In the summer of 2004–2005, 491 school children (year 4 and year 8 students from 27 schools throughout New Zealand) took part in a study where physicists from NIWA and social scientists from the University of Otago measured each child’s personal exposure to UV as well as their activity during the day and how they were protected from UV. This was a massive undertaking, and Gregory Bodeker (from Lauder) and Caradee Wright and Anthony Reeder (from the University of Otago) developed this scientific experiment to provide a database that was the first of its kind in the world.
The children wore electronic UV monitors (dosimeters) that had been developed by Martin Allen from the University of Canterbury.
These dosimeters logged each child’s UV exposure at eight-second intervals throughout the day. Each child was also asked to keep an activity diary for the seven days they wore the dosimeter, where they recorded what they were doing, where they were, what clothes they were wearing and whether they were using any sun protection. The researchers also used a questionnaire to record the children’s knowledge about and attitudes to sun safety. The research project was very thorough because these scientists also monitored the UV radiation at the children’s schools, gathered school policies on sun protection of their students and kept a record of each child’s skin type.

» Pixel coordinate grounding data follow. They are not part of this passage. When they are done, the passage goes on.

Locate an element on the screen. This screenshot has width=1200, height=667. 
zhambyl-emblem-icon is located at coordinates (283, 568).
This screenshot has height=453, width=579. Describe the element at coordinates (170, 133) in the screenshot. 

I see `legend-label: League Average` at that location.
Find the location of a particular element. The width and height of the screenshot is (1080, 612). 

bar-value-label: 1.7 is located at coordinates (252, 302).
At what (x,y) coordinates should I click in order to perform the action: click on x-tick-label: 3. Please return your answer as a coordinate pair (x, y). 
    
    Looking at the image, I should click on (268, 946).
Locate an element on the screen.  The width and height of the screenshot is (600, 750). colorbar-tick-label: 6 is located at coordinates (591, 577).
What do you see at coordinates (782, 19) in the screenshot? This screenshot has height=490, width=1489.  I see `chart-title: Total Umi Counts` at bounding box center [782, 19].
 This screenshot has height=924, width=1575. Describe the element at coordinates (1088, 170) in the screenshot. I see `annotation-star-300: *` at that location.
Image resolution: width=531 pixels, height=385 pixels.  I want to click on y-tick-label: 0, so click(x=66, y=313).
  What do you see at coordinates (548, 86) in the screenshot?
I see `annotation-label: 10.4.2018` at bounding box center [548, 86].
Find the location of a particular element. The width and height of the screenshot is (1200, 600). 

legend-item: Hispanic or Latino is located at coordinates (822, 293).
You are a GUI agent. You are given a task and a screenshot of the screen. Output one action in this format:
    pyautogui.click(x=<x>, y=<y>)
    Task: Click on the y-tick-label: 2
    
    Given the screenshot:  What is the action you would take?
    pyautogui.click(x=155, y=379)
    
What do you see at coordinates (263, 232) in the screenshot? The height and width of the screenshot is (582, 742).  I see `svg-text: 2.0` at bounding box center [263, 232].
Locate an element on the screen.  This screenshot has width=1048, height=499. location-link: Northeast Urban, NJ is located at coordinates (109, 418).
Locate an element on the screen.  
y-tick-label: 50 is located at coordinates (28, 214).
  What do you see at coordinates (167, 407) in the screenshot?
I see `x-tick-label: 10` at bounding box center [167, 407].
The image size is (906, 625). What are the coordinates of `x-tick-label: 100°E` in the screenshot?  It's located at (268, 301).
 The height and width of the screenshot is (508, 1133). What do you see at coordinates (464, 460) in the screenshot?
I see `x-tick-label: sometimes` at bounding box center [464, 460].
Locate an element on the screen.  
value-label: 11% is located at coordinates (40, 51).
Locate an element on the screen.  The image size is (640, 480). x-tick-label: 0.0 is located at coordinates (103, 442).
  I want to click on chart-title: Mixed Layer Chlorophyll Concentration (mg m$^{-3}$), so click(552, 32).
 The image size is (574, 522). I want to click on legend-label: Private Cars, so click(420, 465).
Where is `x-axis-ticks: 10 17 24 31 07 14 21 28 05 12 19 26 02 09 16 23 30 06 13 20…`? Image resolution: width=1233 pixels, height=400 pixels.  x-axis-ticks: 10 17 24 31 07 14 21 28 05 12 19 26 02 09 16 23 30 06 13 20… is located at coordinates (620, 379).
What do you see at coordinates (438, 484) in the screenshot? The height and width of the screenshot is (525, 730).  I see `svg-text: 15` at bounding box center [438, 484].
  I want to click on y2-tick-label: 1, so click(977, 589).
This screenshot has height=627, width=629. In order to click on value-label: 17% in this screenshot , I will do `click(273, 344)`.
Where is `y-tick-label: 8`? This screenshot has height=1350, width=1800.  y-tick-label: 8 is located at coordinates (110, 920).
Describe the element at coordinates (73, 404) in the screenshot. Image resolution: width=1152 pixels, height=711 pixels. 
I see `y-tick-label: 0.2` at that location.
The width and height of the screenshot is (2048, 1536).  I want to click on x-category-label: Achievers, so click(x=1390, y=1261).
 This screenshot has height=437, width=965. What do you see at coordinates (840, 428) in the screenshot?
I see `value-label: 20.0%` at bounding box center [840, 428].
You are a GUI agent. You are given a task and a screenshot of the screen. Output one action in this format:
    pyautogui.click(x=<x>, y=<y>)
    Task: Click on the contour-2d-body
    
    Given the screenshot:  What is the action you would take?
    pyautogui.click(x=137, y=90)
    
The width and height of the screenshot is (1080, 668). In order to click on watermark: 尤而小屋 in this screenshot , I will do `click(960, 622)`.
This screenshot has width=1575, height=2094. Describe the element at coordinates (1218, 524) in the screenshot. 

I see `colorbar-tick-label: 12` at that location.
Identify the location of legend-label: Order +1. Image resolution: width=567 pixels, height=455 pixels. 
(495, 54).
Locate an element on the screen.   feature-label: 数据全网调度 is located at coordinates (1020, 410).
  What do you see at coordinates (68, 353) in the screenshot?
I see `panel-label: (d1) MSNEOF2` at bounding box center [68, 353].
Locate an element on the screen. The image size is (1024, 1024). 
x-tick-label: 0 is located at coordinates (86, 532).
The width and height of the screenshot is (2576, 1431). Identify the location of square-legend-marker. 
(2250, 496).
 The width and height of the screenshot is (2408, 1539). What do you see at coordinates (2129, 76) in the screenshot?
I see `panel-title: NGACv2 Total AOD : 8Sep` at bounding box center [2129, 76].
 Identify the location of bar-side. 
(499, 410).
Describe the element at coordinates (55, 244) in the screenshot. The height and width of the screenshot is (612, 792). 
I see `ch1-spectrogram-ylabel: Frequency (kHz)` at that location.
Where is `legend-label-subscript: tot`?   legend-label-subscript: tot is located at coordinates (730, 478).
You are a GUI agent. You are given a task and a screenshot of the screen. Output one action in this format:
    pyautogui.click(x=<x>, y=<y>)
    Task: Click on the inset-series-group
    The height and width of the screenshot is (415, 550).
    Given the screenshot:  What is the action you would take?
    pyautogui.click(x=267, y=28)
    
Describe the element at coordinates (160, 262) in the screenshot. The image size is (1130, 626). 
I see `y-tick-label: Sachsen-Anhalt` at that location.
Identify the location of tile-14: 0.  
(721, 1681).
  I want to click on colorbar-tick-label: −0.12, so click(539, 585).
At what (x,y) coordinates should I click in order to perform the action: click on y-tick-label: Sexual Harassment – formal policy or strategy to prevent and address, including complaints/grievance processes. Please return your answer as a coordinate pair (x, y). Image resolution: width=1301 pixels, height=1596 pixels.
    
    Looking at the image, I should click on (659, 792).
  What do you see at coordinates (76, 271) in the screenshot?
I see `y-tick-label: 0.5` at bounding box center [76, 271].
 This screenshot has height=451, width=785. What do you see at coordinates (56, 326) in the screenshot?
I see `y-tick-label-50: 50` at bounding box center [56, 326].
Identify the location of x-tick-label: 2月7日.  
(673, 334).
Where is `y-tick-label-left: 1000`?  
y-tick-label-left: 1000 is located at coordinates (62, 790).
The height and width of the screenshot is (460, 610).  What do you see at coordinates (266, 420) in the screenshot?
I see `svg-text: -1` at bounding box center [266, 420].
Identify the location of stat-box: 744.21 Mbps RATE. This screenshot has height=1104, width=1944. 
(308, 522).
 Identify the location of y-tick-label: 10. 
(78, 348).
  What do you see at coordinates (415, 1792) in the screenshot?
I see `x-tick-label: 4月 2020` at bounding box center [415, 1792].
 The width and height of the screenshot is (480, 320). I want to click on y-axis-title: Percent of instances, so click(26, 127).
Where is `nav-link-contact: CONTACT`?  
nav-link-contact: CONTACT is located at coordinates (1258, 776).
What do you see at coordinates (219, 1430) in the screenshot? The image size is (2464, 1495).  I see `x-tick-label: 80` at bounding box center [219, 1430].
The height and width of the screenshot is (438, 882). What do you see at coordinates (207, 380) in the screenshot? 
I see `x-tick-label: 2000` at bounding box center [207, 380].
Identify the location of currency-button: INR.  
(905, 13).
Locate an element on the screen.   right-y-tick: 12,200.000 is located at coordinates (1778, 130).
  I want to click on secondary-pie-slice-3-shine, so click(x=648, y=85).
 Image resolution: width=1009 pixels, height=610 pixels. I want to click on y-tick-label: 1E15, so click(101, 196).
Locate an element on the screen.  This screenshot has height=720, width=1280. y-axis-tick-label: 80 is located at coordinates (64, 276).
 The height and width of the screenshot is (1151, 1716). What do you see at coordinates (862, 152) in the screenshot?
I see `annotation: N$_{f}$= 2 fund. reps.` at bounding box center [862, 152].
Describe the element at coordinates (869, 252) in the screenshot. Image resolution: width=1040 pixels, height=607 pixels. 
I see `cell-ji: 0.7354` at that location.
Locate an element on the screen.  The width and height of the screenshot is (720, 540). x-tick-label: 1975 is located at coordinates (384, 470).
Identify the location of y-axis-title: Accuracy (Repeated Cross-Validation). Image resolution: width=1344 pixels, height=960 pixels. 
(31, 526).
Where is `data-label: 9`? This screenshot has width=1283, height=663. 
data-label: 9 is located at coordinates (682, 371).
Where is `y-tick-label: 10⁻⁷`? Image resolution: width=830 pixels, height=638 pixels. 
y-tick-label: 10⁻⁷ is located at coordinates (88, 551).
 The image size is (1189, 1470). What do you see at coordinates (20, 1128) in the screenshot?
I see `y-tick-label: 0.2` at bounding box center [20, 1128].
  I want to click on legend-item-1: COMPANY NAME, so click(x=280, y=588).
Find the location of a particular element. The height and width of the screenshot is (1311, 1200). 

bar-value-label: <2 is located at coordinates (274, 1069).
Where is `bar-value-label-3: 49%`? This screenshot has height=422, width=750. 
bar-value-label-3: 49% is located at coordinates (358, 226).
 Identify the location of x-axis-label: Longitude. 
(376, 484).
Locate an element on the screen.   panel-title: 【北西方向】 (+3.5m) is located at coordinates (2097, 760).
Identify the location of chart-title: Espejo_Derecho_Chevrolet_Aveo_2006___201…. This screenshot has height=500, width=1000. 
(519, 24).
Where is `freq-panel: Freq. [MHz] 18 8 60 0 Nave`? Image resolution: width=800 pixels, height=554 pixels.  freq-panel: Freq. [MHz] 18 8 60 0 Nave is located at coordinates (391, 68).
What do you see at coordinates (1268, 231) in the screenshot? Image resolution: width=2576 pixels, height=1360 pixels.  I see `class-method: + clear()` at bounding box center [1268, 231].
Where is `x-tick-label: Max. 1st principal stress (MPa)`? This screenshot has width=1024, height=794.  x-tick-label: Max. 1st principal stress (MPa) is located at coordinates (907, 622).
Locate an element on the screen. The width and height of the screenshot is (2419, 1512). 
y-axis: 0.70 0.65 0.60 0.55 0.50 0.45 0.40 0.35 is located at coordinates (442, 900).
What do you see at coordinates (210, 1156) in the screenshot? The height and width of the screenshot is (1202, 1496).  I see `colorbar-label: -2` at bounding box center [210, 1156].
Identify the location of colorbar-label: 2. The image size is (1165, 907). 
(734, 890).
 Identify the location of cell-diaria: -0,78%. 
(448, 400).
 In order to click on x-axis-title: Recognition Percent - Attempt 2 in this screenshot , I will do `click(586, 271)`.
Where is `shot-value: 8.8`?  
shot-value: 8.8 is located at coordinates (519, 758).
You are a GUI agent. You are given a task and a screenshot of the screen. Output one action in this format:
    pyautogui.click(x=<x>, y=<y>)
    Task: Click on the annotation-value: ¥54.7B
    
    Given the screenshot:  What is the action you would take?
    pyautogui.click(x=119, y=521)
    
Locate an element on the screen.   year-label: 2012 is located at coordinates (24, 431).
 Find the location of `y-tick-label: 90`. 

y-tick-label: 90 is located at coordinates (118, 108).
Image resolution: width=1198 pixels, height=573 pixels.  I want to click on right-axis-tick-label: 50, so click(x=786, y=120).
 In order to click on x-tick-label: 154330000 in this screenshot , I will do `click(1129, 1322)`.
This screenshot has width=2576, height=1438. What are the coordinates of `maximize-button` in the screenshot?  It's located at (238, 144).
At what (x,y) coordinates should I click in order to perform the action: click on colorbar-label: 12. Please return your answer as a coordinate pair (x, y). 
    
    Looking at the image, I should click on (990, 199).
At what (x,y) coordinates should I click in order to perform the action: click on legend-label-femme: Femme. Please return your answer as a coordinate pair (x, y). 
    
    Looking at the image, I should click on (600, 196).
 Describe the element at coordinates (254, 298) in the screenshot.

The research team compiled all this data in an extensive database and were able to create graphs that displayed each child’s activities and UV exposure during the seven days.
Once the data was analysed, it showed each child’s personal exposure rates related to their activities and time of the day these activities happened.
The results surprised the scientists. They found that the average daily personal UV exposure was relatively low, but some children did experience enough UV exposure to be sunburnt. Boys experienced a higher exposure rate than girls, and year 8 students experienced higher UV exposure than year 4 students.
Nature of science
Databases of research results are valuable because they can be referred to later when comparing them with new data from similar research or when analysing the original data in new ways.
What was most surprising was that, even though the average total exposure of UV was relatively low, the personal exposure rates were higher on school days than during the weekend. The scientists felt that it could be important to ensure that children don’t get too much UV exposure during the daylight-saving months.
The Cancer Society and the scientists predict that this database will be an important source of information for developing health promotion programmes and will be useful for future studies of the distribution of skin cancers in New Zealand.